2. **Derivative of the outside:** First, we take the derivative of the *outer* function, which is `tan()`. We know from what we learned that the derivative of `tan(u)` is `sec^2(u)`. Don't forget the `u` for now!
3. **Derivative of the inside:** Next, we need to take the derivative of the *inner* part, which is `e^x`. This one's easy peasy! The derivative of `e^x` is just `e^x`.
4. **Put it all together (Chain Rule time!):** The Chain Rule says we just multiply these two derivatives we found. So, we multiply `sec^2(u)` by `e^x`.
5. **Substitute back:** Remember we said `u` was just a placeholder for `e^x`? Now we put `e^x` back where `u` was.

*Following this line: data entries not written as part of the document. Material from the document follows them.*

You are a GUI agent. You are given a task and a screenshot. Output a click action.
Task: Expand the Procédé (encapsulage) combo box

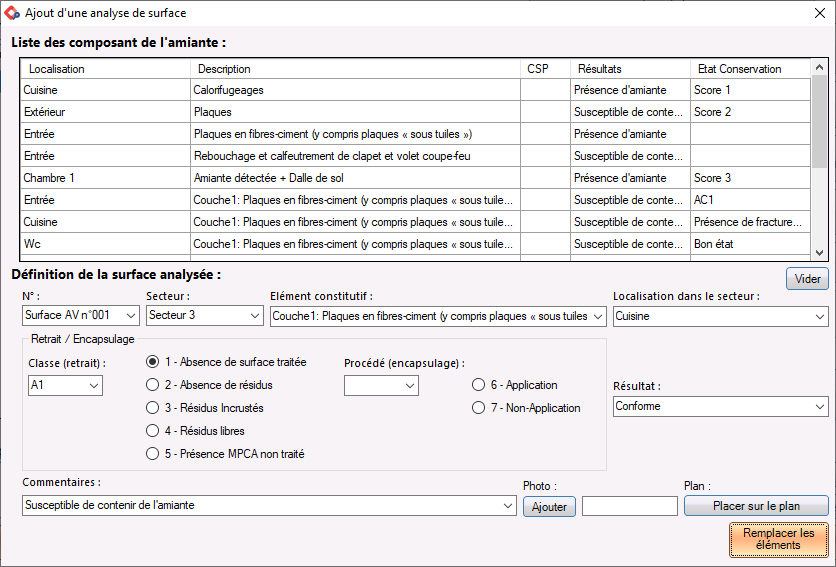click(381, 385)
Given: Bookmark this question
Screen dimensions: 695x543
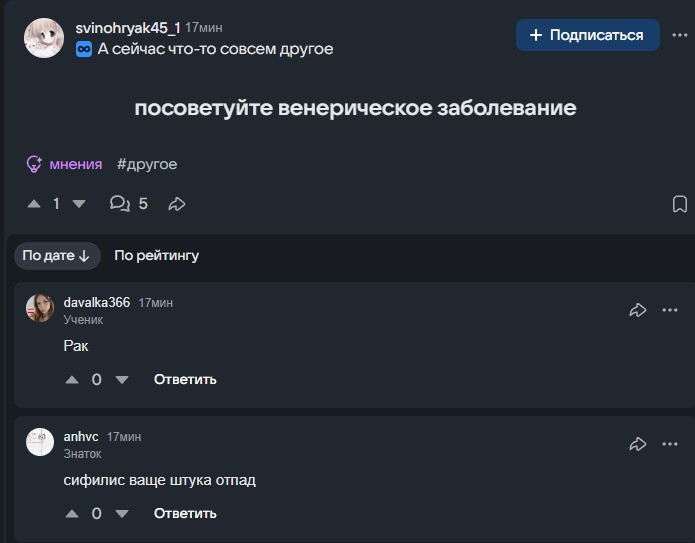Looking at the screenshot, I should (x=679, y=204).
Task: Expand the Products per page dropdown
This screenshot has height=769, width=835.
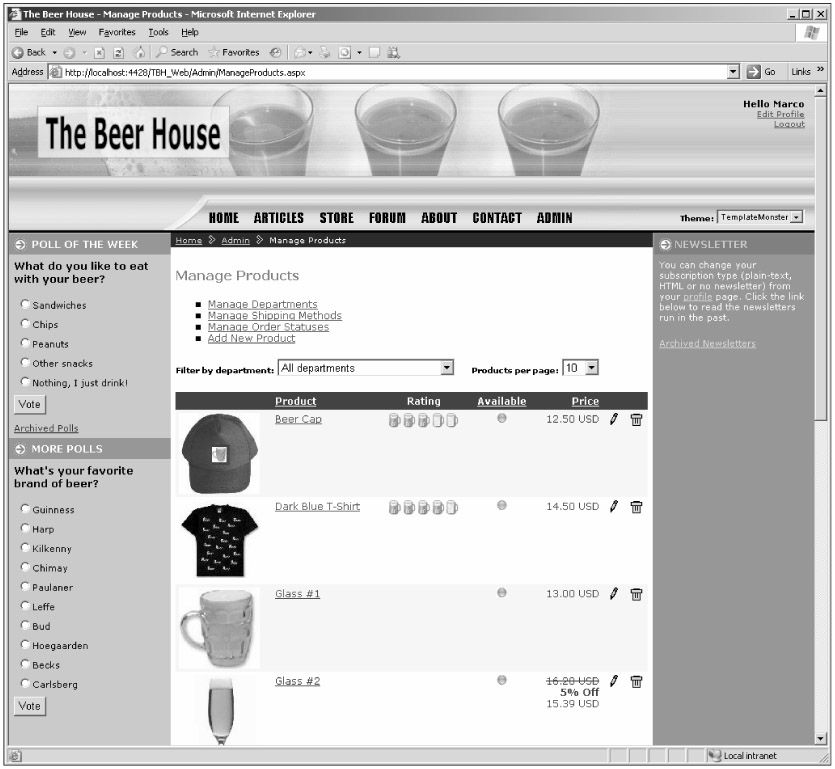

So, we get `sec^2(e^x)` multiplied by `e^x`. We can write it neatly as `e^x * sec^2(e^x)`. See, it's not so hard! It's just about breaking it down into smaller, easier pieces!

Alternative answer

Answer:
$\frac{dy}{dx} = e^x \sec^2(e^x)$ Explain
This is a question about calculating derivatives of composite functions using the Chain Rule . The solving step is:

Okay, so this problem wants us to find the derivative of $y=\tan e^{x}$. It looks a little tricky because it's a function inside another function! We're using the Chain Rule, which is super handy for these kinds of problems.

1. **Spot the "outside" and "inside" parts:**
Imagine you're peeling an onion. The outermost layer is the `tan()` function. The stuff inside it, the `e^x`, is the inner layer.
So, our "outside" function is like $f(u) = \tan(u)$, where $u$ is everything inside the `tan()`.
And our "inside" function is $u = e^x$.

2. **Take the derivative of the "outside" function:**
The derivative of $\tan(u)$ is $\sec^2(u)$. Remember, we keep the "inside" part (`e^x`) just as it is for now.
So, the derivative of the "outside" part is $\sec^2(e^x)$.

3. **Take the derivative of the "inside" function:**
Now, let's look at that inner part, $e^x$. The derivative of $e^x$ is just $e^x$ itself! That's a super easy one to remember.

4. **Multiply them together!**
The Chain Rule says we just multiply the result from step 2 by the result from step 3.
So, $\frac{dy}{dx} = (\text{derivative of outside}) \times (\text{derivative of inside})$
$\frac{dy}{dx} = \sec^2(e^x) \times e^x$

Usually, we write the $e^x$ part first because it looks neater:
$\frac{dy}{dx} = e^x \sec^2(e^x)$

And that's it! We found the derivative by taking it one layer at a time, just like peeling that onion!